▶ **PROBLEM TO SOLVE**
Reproduce the following data verbatim, keeping every line as it stands.

▶ **INPUT ROWS**
____
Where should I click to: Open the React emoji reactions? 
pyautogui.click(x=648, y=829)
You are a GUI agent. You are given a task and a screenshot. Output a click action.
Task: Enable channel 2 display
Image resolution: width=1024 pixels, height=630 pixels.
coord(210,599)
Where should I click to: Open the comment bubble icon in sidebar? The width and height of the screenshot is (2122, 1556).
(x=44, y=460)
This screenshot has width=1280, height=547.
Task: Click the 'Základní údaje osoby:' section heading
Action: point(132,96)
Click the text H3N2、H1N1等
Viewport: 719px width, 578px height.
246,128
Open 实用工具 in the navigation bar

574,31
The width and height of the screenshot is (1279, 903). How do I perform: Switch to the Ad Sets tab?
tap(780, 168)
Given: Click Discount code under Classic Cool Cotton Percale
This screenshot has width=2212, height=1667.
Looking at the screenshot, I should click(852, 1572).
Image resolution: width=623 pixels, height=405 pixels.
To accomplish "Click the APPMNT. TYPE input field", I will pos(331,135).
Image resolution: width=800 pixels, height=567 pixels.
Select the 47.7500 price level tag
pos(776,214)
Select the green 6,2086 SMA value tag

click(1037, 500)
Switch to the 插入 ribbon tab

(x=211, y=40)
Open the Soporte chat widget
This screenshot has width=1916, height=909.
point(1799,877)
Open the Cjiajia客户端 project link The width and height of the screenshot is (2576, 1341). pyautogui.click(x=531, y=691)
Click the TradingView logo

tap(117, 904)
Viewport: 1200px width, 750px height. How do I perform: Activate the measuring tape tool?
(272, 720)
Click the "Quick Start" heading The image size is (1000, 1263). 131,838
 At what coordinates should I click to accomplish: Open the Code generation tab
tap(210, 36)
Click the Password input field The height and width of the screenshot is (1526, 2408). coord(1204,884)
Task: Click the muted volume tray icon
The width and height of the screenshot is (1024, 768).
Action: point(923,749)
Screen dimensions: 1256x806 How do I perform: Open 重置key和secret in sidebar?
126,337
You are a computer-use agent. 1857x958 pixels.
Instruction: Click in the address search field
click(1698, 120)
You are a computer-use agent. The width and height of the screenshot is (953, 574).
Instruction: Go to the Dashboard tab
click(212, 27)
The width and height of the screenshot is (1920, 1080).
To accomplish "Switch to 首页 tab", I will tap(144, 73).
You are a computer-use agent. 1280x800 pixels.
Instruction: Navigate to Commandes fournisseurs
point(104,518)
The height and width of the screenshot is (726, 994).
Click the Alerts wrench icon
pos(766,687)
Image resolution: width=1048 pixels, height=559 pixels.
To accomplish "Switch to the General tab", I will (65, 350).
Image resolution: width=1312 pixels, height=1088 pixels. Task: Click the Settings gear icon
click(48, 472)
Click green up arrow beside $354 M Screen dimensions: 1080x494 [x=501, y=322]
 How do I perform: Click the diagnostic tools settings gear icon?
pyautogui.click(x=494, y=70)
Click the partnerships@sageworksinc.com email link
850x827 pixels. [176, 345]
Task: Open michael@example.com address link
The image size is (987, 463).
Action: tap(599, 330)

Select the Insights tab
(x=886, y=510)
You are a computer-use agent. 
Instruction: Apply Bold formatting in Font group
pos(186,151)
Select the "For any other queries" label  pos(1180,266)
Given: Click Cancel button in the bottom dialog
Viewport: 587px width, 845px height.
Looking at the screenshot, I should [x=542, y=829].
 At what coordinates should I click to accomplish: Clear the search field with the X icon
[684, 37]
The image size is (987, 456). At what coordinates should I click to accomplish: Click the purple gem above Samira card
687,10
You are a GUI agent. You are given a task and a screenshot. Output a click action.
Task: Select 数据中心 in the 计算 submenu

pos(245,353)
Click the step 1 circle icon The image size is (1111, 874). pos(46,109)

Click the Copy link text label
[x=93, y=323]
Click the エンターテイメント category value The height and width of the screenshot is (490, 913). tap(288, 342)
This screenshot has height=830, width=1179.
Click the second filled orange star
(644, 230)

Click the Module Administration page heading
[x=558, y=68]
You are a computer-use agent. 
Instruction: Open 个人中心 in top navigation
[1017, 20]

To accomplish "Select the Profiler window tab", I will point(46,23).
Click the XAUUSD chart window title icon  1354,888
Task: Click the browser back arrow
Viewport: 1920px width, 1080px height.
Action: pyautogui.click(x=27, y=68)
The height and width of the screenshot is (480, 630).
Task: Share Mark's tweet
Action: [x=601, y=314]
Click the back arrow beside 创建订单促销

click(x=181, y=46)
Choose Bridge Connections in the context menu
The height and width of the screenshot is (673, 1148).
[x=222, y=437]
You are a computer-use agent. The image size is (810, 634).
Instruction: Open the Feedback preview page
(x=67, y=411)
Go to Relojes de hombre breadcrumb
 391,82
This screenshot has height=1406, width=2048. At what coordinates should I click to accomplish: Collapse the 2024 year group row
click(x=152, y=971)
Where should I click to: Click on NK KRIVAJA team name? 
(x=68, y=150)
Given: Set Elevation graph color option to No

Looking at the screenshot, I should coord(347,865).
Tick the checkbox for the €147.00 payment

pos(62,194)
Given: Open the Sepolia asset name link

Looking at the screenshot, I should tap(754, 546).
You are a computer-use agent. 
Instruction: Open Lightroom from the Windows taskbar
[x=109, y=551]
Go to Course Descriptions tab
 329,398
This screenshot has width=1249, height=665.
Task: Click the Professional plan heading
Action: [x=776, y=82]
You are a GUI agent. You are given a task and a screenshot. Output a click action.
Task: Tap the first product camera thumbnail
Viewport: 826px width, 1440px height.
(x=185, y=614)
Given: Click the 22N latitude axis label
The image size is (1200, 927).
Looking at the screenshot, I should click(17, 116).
____
▶ **RESULT FOR THIS TASK**
Where should I click to: Open the React emoji reactions? 
pyautogui.click(x=648, y=829)
You are a GUI agent. You are given a task and a screenshot. Output a click action.
Task: Enable channel 2 display
Image resolution: width=1024 pixels, height=630 pixels.
coord(210,599)
Where should I click to: Open the comment bubble icon in sidebar? The width and height of the screenshot is (2122, 1556).
(x=44, y=460)
This screenshot has width=1280, height=547.
Task: Click the 'Základní údaje osoby:' section heading
Action: point(132,96)
Click the text H3N2、H1N1等
Viewport: 719px width, 578px height.
246,128
Open 实用工具 in the navigation bar

574,31
The width and height of the screenshot is (1279, 903). How do I perform: Switch to the Ad Sets tab?
tap(780, 168)
Given: Click Discount code under Classic Cool Cotton Percale
This screenshot has width=2212, height=1667.
Looking at the screenshot, I should click(852, 1572).
Image resolution: width=623 pixels, height=405 pixels.
To accomplish "Click the APPMNT. TYPE input field", I will pos(331,135).
Image resolution: width=800 pixels, height=567 pixels.
Select the 47.7500 price level tag
pos(776,214)
Select the green 6,2086 SMA value tag

click(1037, 500)
Switch to the 插入 ribbon tab

(x=211, y=40)
Open the Soporte chat widget
This screenshot has width=1916, height=909.
point(1799,877)
Open the Cjiajia客户端 project link The width and height of the screenshot is (2576, 1341). pyautogui.click(x=531, y=691)
Click the TradingView logo

tap(117, 904)
Viewport: 1200px width, 750px height. How do I perform: Activate the measuring tape tool?
(272, 720)
Click the "Quick Start" heading The image size is (1000, 1263). 131,838
 At what coordinates should I click to accomplish: Open the Code generation tab
tap(210, 36)
Click the Password input field The height and width of the screenshot is (1526, 2408). coord(1204,884)
Task: Click the muted volume tray icon
The width and height of the screenshot is (1024, 768).
Action: point(923,749)
Screen dimensions: 1256x806 How do I perform: Open 重置key和secret in sidebar?
126,337
You are a computer-use agent. 1857x958 pixels.
Instruction: Click in the address search field
click(1698, 120)
You are a computer-use agent. The width and height of the screenshot is (953, 574).
Instruction: Go to the Dashboard tab
click(212, 27)
The width and height of the screenshot is (1920, 1080).
To accomplish "Switch to 首页 tab", I will tap(144, 73).
You are a computer-use agent. 1280x800 pixels.
Instruction: Navigate to Commandes fournisseurs
point(104,518)
The height and width of the screenshot is (726, 994).
Click the Alerts wrench icon
pos(766,687)
Image resolution: width=1048 pixels, height=559 pixels.
To accomplish "Switch to the General tab", I will (65, 350).
Image resolution: width=1312 pixels, height=1088 pixels. Task: Click the Settings gear icon
click(48, 472)
Click green up arrow beside $354 M Screen dimensions: 1080x494 [x=501, y=322]
 How do I perform: Click the diagnostic tools settings gear icon?
pyautogui.click(x=494, y=70)
Click the partnerships@sageworksinc.com email link
850x827 pixels. [176, 345]
Task: Open michael@example.com address link
The image size is (987, 463).
Action: tap(599, 330)

Select the Insights tab
(x=886, y=510)
You are a computer-use agent. 
Instruction: Apply Bold formatting in Font group
pos(186,151)
Select the "For any other queries" label  pos(1180,266)
Given: Click Cancel button in the bottom dialog
Viewport: 587px width, 845px height.
Looking at the screenshot, I should [x=542, y=829].
 At what coordinates should I click to accomplish: Clear the search field with the X icon
[684, 37]
The image size is (987, 456). At what coordinates should I click to accomplish: Click the purple gem above Samira card
687,10
You are a GUI agent. You are given a task and a screenshot. Output a click action.
Task: Select 数据中心 in the 计算 submenu

pos(245,353)
Click the step 1 circle icon The image size is (1111, 874). pos(46,109)

Click the Copy link text label
[x=93, y=323]
Click the エンターテイメント category value The height and width of the screenshot is (490, 913). tap(288, 342)
This screenshot has height=830, width=1179.
Click the second filled orange star
(644, 230)

Click the Module Administration page heading
[x=558, y=68]
You are a computer-use agent. 
Instruction: Open 个人中心 in top navigation
[1017, 20]

To accomplish "Select the Profiler window tab", I will point(46,23).
Click the XAUUSD chart window title icon  1354,888
Task: Click the browser back arrow
Viewport: 1920px width, 1080px height.
Action: pyautogui.click(x=27, y=68)
The height and width of the screenshot is (480, 630).
Task: Share Mark's tweet
Action: [x=601, y=314]
Click the back arrow beside 创建订单促销

click(x=181, y=46)
Choose Bridge Connections in the context menu
The height and width of the screenshot is (673, 1148).
[x=222, y=437]
You are a computer-use agent. The image size is (810, 634).
Instruction: Open the Feedback preview page
(x=67, y=411)
Go to Relojes de hombre breadcrumb
 391,82
This screenshot has height=1406, width=2048. At what coordinates should I click to accomplish: Collapse the 2024 year group row
click(x=152, y=971)
Where should I click to: Click on NK KRIVAJA team name? 
(x=68, y=150)
Given: Set Elevation graph color option to No

Looking at the screenshot, I should coord(347,865).
Tick the checkbox for the €147.00 payment

pos(62,194)
Given: Open the Sepolia asset name link

Looking at the screenshot, I should tap(754, 546).
You are a computer-use agent. 
Instruction: Open Lightroom from the Windows taskbar
[x=109, y=551]
Go to Course Descriptions tab
 329,398
This screenshot has width=1249, height=665.
Task: Click the Professional plan heading
Action: [x=776, y=82]
You are a GUI agent. You are given a task and a screenshot. Output a click action.
Task: Tap the first product camera thumbnail
Viewport: 826px width, 1440px height.
(x=185, y=614)
Given: Click the 22N latitude axis label
The image size is (1200, 927).
Looking at the screenshot, I should click(17, 116).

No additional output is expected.